▶ **What is needed**
Look through the listing and report every line that has "pixel" in it.
(Dataset excerpts begins)
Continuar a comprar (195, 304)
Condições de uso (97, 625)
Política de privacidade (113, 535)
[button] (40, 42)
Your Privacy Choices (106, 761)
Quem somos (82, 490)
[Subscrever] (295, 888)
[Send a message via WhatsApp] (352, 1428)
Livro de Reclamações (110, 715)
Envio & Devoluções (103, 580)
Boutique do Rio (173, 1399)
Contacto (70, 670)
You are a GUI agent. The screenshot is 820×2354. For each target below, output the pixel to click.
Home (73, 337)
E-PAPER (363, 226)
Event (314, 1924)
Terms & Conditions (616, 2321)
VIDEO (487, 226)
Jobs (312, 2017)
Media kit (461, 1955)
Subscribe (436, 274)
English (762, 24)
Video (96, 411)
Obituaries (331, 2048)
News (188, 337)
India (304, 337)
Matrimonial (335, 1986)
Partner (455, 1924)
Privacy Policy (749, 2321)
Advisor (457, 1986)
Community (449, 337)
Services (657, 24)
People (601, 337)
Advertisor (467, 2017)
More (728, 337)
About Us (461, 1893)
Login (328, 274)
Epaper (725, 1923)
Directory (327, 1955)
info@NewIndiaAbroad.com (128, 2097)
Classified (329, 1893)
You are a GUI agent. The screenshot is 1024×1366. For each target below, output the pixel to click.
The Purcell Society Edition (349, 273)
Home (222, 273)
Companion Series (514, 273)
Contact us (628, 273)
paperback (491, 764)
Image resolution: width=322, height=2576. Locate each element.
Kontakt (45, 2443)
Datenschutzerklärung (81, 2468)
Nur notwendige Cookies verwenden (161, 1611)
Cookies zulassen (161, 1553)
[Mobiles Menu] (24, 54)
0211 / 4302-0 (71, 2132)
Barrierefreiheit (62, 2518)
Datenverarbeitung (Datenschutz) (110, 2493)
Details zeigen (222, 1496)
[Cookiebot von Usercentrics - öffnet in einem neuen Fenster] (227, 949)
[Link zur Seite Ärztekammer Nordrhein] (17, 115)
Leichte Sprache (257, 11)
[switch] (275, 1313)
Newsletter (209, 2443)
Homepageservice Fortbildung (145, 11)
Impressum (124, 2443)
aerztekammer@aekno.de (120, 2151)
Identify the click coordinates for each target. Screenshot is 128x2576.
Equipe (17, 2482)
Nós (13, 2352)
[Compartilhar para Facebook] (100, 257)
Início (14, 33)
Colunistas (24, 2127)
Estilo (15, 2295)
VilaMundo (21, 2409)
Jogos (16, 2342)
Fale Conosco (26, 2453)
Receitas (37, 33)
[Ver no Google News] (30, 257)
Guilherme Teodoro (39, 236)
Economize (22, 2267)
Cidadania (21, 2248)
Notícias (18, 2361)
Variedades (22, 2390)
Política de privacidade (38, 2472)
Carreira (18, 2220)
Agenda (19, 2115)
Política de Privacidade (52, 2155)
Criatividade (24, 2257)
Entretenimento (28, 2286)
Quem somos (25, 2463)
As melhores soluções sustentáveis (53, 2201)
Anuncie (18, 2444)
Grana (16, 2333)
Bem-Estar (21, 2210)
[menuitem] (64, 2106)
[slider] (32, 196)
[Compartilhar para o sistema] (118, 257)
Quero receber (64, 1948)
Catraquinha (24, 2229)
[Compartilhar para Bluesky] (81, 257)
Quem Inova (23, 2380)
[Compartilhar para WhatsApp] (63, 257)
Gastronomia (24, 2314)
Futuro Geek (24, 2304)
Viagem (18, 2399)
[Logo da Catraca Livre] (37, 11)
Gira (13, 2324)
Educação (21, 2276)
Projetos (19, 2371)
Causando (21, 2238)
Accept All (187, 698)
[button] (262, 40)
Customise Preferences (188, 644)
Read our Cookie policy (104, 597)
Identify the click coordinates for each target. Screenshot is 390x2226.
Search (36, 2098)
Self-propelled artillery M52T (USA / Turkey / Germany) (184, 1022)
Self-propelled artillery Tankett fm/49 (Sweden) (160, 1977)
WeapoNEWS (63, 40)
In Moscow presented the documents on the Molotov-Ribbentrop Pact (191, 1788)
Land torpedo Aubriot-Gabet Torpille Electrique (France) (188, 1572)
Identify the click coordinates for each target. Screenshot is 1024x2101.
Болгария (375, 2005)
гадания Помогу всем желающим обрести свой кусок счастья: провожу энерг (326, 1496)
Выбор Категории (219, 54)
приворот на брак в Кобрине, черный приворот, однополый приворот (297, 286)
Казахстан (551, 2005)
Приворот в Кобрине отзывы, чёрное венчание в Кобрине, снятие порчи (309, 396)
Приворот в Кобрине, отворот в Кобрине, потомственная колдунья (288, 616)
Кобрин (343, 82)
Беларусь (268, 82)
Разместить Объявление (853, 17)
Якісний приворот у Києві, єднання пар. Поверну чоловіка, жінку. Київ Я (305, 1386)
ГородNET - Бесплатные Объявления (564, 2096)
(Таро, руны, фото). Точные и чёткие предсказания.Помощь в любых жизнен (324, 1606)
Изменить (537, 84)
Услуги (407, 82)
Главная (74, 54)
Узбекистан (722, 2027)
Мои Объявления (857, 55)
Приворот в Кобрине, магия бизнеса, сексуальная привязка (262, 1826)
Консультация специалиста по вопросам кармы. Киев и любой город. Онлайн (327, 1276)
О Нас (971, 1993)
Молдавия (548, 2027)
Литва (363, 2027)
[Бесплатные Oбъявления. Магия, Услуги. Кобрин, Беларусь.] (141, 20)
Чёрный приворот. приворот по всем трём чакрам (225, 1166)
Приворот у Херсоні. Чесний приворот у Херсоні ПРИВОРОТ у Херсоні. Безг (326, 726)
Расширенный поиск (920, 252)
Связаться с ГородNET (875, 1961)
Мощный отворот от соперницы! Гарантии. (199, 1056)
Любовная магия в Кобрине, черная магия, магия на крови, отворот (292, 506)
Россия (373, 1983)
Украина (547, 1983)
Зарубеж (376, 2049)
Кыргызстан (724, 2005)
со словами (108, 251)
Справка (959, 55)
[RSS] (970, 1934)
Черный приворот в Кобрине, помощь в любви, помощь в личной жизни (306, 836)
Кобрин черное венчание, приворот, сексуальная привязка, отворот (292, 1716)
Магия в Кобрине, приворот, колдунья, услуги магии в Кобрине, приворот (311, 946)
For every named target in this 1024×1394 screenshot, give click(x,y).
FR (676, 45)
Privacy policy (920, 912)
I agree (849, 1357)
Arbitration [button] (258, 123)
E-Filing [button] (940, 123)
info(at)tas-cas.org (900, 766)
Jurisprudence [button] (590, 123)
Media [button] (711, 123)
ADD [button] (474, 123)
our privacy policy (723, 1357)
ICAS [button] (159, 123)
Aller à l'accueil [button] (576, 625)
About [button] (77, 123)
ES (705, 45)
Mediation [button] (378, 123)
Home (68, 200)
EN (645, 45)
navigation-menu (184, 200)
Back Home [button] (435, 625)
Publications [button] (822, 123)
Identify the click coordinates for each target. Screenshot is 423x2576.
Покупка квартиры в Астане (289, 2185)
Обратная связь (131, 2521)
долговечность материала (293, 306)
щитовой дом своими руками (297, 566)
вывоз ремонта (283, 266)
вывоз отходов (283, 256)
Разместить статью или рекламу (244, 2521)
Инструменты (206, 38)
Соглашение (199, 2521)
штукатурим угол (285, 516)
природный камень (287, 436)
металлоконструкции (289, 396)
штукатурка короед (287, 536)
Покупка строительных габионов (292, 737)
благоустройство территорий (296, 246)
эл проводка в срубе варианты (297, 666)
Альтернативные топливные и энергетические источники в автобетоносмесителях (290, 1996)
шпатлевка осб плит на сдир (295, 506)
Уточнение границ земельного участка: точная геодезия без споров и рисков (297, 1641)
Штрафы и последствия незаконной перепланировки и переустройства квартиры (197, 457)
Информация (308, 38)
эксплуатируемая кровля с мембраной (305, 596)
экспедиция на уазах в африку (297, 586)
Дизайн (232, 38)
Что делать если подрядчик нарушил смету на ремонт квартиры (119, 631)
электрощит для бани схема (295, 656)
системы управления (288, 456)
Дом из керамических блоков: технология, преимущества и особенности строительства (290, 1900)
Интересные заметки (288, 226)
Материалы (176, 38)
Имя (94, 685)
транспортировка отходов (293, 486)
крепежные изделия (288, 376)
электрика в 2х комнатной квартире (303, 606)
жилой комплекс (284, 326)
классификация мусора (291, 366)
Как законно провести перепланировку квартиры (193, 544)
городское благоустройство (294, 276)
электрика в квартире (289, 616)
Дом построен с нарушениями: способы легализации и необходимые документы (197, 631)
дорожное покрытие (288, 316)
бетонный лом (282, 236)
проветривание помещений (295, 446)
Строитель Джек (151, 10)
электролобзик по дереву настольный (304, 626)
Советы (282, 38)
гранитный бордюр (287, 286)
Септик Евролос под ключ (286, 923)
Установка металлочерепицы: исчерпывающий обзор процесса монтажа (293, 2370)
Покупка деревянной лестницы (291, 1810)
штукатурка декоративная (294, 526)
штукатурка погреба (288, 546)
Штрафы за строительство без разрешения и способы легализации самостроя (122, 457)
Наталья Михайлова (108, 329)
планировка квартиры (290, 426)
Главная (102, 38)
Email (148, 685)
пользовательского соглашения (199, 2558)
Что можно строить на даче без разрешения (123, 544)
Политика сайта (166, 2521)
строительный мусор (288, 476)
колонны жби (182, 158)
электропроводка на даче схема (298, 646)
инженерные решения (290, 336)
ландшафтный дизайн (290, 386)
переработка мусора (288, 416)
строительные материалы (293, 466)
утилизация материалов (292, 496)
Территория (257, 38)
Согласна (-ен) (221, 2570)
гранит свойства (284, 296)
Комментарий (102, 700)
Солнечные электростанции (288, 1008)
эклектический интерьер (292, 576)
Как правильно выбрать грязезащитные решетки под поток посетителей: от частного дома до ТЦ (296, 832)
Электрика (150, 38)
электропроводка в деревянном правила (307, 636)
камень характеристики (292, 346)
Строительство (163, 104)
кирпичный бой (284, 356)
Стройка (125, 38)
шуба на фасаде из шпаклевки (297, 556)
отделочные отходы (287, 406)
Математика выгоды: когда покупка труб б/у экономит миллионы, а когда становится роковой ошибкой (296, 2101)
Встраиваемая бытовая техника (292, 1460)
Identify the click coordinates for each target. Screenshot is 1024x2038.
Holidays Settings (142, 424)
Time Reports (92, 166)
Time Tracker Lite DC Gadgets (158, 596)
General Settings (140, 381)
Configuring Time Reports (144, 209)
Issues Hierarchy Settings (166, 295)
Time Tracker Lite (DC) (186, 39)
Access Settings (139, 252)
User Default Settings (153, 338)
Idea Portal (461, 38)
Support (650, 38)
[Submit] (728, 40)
(Dataset excerpts ends)
▶ **Output**
You are a GUI agent. The screenshot is 820×2354. For each target below, output the pixel to click.
You are a GUI agent. The screenshot is 1024×1366. For each target below, output the pixel to click.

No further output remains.